Question

A long straight wire is held fixed in a horizontal position. A second parallel wire is $$2.4 \mathrm{~mm}$$ below the first but is free to fall under its own weight. The second wire is copper (density $$\left.8920 \mathrm{~kg} / \mathrm{m}^{3}\right),$$ with diameter $$1.0 \mathrm{~mm} .$$ What equal current in both wires will suspend the lower wire against gravity?

Answer

**step1 Calculate the Cross-Sectional Area of the Wire**

The first step is to calculate the cross-sectional area of the copper wire. The wire is cylindrical, so its cross-sectional area is that of a circle. The area of a circle is given by the formula $$ \pi r^2 $$, where $$ r $$ is the radius.
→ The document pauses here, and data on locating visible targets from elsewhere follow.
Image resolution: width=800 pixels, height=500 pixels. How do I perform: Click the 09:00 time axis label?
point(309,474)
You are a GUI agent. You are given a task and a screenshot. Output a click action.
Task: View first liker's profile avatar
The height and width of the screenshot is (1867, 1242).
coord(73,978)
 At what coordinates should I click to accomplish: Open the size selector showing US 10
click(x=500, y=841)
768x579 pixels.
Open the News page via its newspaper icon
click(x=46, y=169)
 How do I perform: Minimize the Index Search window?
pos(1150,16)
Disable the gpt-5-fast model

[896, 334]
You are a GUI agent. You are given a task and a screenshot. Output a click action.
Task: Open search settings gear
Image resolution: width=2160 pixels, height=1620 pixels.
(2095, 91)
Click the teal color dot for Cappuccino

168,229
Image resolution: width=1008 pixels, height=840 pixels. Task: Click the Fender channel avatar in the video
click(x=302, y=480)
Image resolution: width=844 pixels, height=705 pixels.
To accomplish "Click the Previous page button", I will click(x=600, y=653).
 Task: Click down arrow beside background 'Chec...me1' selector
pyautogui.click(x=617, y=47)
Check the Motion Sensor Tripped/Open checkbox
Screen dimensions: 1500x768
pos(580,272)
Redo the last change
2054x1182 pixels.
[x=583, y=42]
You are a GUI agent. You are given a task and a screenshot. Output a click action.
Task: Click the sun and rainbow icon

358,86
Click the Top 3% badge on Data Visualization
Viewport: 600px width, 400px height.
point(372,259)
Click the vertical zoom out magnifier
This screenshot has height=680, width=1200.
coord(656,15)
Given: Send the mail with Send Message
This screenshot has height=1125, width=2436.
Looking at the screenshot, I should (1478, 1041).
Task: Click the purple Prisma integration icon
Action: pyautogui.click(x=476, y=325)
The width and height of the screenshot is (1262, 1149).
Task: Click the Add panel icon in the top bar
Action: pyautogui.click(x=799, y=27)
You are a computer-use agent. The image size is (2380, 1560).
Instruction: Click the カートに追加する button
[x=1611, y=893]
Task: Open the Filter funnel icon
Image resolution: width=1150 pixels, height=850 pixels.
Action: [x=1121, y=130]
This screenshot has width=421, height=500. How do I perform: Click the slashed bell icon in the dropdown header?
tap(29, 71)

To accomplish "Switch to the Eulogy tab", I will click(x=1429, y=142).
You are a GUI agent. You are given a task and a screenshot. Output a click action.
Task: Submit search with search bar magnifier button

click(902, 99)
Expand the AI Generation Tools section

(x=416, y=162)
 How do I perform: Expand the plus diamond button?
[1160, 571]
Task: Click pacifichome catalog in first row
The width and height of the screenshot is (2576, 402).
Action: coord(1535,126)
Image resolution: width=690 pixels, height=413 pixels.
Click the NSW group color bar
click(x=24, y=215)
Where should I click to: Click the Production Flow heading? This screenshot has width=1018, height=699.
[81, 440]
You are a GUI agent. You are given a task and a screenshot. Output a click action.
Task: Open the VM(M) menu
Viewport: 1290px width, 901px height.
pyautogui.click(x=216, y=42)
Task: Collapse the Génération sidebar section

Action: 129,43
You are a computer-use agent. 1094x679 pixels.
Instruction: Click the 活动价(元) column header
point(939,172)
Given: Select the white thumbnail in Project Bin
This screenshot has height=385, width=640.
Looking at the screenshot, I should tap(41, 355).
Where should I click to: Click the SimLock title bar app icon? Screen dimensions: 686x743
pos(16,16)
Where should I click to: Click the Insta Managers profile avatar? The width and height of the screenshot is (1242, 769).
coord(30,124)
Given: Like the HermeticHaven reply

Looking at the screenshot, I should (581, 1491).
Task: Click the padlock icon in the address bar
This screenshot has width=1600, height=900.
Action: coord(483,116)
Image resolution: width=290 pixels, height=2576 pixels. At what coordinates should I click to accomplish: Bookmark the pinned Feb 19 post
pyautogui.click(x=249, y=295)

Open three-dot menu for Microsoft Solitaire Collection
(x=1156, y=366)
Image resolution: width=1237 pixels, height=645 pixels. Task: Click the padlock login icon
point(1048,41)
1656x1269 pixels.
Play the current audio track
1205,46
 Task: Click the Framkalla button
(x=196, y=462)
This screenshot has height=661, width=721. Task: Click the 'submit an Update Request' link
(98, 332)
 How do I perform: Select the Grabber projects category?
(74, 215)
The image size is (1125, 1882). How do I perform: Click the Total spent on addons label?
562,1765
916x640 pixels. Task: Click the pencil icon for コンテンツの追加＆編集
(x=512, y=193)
Given the diameter, the radius is half of the diameter.

$$ \text{Radius} = \frac{\text{Diameter}}{2} $$

Given: Diameter = $$ 1.0 \mathrm{~mm} = 1.0 \times 10^{-3} \mathrm{~m} $$.

$$ \text{Radius} = \frac{1.0 \times 10^{-3} \mathrm{~m}}{2} = 0.5 \times 10^{-3} \mathrm{~m} $$

$$ \text{Area} = \pi \times (\text{Radius})^2 $$

Substitute the calculated radius into the area formula:

$$ \text{Area} = \pi \times (0.5 \times 10^{-3} \mathrm{~m})^2 = \pi \times 0.25 \times 10^{-6} \mathrm{~m^2} $$

**step2 Calculate the Mass per Unit Length of the Wire**

Next, we determine the mass per unit length of the copper wire. This is found by multiplying the density of copper by the cross-sectional area of the wire. The mass per unit length will be used to calculate the gravitational force per unit length.

$$ \text{Mass per Unit Length} = \text{Density} \times \text{Area} $$

Given: Density = $$ 8920 \mathrm{~kg/m^3} $$. Area = $$ \pi \times 0.25 \times 10^{-6} \mathrm{~m^2} $$.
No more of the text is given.